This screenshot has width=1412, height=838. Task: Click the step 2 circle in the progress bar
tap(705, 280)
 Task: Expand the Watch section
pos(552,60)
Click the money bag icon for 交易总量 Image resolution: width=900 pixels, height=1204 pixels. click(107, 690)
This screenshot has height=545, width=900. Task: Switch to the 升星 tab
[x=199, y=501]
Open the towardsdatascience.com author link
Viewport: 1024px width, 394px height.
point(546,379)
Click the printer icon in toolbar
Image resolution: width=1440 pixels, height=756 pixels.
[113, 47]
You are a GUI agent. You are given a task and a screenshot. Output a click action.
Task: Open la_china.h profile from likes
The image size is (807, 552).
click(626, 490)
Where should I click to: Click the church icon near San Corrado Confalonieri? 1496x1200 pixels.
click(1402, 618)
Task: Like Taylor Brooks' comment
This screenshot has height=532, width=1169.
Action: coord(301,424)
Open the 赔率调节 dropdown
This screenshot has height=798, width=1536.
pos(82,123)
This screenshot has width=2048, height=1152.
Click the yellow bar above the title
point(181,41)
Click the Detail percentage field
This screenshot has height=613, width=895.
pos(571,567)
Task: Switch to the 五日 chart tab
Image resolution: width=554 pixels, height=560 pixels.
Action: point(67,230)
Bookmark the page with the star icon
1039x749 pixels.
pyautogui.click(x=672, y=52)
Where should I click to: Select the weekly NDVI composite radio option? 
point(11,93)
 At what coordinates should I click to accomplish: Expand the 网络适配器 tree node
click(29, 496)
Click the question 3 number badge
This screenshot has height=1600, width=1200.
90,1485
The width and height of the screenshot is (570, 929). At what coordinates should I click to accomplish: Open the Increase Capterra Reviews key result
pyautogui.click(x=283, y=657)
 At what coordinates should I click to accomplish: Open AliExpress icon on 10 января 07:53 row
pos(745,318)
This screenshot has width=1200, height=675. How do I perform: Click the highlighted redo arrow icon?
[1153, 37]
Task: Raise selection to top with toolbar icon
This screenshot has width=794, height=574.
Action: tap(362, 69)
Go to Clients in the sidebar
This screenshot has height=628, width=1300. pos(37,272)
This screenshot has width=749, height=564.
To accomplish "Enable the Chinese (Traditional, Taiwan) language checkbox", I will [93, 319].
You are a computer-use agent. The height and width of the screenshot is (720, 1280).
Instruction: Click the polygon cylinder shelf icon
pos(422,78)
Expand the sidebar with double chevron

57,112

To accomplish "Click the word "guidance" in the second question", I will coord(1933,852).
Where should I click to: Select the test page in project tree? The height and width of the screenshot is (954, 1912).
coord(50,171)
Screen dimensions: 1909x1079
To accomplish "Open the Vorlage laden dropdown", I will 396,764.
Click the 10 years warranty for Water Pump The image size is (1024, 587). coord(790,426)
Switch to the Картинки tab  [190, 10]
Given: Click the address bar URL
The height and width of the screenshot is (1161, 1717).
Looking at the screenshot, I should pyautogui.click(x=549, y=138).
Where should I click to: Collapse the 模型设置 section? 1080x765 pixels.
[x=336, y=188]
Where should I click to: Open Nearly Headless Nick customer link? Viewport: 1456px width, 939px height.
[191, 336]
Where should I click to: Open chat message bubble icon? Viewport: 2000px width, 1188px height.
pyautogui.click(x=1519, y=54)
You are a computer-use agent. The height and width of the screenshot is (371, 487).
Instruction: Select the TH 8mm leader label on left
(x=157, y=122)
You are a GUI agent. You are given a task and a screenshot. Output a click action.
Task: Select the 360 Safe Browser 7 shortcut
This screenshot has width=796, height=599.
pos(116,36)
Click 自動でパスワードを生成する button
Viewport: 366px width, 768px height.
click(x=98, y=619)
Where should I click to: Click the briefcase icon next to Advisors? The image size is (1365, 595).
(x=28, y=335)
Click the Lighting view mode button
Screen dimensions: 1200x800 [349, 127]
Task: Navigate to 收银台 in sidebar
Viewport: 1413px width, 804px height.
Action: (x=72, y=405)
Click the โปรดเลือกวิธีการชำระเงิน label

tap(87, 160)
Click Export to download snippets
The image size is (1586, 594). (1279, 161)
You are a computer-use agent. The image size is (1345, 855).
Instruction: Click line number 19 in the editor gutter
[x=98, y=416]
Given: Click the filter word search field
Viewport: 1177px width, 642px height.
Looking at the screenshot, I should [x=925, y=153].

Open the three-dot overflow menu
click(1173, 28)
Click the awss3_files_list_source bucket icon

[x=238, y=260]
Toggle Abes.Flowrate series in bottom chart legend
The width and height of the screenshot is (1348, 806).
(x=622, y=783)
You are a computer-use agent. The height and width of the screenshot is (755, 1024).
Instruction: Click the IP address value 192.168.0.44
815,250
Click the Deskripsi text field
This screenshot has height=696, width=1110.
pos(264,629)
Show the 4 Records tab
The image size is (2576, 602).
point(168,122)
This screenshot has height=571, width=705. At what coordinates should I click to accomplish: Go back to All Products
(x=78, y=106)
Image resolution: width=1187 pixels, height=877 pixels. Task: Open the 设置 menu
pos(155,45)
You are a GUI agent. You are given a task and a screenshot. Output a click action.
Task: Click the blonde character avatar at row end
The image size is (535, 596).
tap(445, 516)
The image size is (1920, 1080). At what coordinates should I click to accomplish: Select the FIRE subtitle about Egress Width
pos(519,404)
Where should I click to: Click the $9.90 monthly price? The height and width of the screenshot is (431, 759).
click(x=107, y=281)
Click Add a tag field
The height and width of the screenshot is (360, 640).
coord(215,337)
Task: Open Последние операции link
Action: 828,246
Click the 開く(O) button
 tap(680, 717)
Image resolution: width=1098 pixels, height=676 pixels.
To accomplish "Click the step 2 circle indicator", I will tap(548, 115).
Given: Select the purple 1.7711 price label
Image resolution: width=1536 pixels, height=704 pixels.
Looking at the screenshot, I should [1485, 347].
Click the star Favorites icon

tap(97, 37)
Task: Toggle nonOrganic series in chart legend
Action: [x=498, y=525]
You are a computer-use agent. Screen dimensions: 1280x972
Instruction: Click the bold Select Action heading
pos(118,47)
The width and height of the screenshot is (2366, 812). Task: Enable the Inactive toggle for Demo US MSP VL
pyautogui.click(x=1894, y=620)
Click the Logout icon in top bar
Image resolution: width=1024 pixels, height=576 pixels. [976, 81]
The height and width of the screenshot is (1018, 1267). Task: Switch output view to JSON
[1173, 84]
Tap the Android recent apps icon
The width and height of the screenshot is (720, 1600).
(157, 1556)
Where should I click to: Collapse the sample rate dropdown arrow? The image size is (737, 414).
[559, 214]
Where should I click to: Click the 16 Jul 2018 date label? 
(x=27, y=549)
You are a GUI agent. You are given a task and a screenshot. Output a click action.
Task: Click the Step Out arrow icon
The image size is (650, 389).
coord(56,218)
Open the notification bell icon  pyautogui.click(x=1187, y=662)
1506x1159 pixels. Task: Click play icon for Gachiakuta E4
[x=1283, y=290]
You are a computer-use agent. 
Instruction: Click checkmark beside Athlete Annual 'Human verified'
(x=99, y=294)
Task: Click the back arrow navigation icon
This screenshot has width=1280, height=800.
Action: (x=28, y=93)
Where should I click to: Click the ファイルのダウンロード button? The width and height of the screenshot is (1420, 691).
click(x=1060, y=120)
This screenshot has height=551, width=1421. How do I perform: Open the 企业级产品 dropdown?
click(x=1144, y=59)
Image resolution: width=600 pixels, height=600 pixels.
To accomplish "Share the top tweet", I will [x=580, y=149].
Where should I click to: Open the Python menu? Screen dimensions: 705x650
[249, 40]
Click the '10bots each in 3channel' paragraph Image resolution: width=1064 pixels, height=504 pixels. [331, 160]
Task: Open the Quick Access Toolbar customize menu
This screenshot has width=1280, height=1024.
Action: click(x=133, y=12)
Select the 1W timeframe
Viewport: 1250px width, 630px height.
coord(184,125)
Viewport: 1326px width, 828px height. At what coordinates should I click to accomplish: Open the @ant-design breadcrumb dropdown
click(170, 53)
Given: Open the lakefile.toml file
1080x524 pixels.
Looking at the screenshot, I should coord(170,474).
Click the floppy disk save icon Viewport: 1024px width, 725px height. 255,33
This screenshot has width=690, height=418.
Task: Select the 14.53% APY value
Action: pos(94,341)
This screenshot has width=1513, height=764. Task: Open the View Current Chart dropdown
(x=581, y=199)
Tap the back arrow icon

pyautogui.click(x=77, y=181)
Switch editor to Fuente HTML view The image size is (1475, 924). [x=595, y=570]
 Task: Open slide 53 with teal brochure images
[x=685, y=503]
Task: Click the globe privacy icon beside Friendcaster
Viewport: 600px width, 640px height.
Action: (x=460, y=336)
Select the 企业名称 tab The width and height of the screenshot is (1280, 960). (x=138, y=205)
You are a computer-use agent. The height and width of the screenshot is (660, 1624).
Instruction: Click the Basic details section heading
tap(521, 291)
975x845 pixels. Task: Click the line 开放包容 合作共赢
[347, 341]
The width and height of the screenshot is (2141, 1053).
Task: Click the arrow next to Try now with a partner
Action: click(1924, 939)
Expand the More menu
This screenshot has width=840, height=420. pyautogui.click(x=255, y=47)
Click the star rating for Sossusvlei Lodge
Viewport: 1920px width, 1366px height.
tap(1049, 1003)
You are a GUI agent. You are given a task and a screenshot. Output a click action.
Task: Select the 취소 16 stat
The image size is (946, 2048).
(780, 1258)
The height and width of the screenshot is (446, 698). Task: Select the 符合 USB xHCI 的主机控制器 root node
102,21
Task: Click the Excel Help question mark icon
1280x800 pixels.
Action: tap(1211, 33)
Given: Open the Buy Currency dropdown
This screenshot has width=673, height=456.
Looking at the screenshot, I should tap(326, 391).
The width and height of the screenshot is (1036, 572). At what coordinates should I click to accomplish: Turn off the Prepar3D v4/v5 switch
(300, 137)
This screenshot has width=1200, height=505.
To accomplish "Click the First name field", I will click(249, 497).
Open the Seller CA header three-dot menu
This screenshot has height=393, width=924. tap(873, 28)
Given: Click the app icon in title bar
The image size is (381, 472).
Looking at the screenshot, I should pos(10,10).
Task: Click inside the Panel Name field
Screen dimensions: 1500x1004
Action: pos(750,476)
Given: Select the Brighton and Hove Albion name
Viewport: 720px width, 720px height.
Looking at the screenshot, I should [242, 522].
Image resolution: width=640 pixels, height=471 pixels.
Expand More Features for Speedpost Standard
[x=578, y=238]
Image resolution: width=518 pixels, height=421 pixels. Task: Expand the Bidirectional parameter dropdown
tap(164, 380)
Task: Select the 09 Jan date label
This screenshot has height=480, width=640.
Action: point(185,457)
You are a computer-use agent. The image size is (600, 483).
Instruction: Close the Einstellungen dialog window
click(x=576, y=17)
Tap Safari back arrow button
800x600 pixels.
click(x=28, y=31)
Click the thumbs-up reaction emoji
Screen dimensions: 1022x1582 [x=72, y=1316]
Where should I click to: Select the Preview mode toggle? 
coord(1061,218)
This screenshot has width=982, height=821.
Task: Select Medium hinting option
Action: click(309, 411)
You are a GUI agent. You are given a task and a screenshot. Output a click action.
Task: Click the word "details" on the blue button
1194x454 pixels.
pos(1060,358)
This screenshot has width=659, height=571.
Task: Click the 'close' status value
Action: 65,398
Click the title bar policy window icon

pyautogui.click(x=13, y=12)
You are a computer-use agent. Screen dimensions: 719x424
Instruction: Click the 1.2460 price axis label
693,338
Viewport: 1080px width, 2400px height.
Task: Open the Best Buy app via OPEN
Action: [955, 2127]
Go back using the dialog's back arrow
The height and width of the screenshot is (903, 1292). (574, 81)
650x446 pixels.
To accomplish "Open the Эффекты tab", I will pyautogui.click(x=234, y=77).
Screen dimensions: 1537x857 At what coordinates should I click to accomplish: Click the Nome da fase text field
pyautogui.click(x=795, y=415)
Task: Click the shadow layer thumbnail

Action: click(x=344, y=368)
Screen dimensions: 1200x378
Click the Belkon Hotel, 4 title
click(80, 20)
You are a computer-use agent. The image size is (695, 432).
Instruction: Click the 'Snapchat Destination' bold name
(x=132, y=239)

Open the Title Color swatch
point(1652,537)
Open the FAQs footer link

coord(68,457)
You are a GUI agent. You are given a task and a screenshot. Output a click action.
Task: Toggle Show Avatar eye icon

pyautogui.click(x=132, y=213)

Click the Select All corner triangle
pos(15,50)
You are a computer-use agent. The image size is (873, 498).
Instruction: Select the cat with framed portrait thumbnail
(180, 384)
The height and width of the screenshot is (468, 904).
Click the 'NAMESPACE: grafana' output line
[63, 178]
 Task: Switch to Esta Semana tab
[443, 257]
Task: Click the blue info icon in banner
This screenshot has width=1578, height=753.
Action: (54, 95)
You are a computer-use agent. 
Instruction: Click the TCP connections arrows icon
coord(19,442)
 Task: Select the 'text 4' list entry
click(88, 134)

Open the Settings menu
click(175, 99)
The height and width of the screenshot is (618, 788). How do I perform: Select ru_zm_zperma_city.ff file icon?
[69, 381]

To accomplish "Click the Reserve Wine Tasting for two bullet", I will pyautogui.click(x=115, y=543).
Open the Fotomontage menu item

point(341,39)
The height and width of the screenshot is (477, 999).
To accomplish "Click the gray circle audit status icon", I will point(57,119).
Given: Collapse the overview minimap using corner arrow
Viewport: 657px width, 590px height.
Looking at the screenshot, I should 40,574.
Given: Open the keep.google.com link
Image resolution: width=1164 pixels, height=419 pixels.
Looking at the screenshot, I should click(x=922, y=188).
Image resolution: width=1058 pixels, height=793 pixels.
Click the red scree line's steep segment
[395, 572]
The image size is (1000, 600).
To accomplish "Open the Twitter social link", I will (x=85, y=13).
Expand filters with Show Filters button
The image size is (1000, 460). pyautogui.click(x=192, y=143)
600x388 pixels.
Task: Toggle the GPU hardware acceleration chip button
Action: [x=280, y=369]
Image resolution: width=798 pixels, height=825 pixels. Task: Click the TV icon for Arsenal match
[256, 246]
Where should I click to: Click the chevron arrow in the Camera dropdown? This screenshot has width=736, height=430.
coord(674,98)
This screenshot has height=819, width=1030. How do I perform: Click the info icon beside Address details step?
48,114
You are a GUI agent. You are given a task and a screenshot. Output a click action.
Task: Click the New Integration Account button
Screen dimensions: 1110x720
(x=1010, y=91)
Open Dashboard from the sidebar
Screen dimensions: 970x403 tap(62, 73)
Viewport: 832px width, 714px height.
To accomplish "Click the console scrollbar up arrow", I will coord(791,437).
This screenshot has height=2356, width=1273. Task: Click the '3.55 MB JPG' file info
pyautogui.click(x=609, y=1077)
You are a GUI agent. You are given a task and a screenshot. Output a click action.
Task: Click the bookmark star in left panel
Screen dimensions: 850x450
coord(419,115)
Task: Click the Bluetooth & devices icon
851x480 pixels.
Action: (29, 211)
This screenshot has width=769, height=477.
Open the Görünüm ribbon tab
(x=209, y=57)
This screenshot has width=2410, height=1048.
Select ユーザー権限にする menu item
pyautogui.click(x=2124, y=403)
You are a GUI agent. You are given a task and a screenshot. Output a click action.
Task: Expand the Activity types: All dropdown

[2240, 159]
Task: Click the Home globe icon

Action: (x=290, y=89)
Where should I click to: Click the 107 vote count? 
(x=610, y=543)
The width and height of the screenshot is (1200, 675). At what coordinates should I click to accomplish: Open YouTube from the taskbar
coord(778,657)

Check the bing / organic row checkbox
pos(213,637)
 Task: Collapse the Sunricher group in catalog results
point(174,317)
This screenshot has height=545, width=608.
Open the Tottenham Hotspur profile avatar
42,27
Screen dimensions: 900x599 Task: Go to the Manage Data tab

☆ ☆ ☆ ☆ ☆

▶ _Goal of the exercise_
Return each line from the entries above that includes "word".

▶ _Written answer_
To accomplish "Click the word "guidance" in the second question", I will coord(1933,852).
Given: Click the filter word search field
Task: Click the word "details" on the blue button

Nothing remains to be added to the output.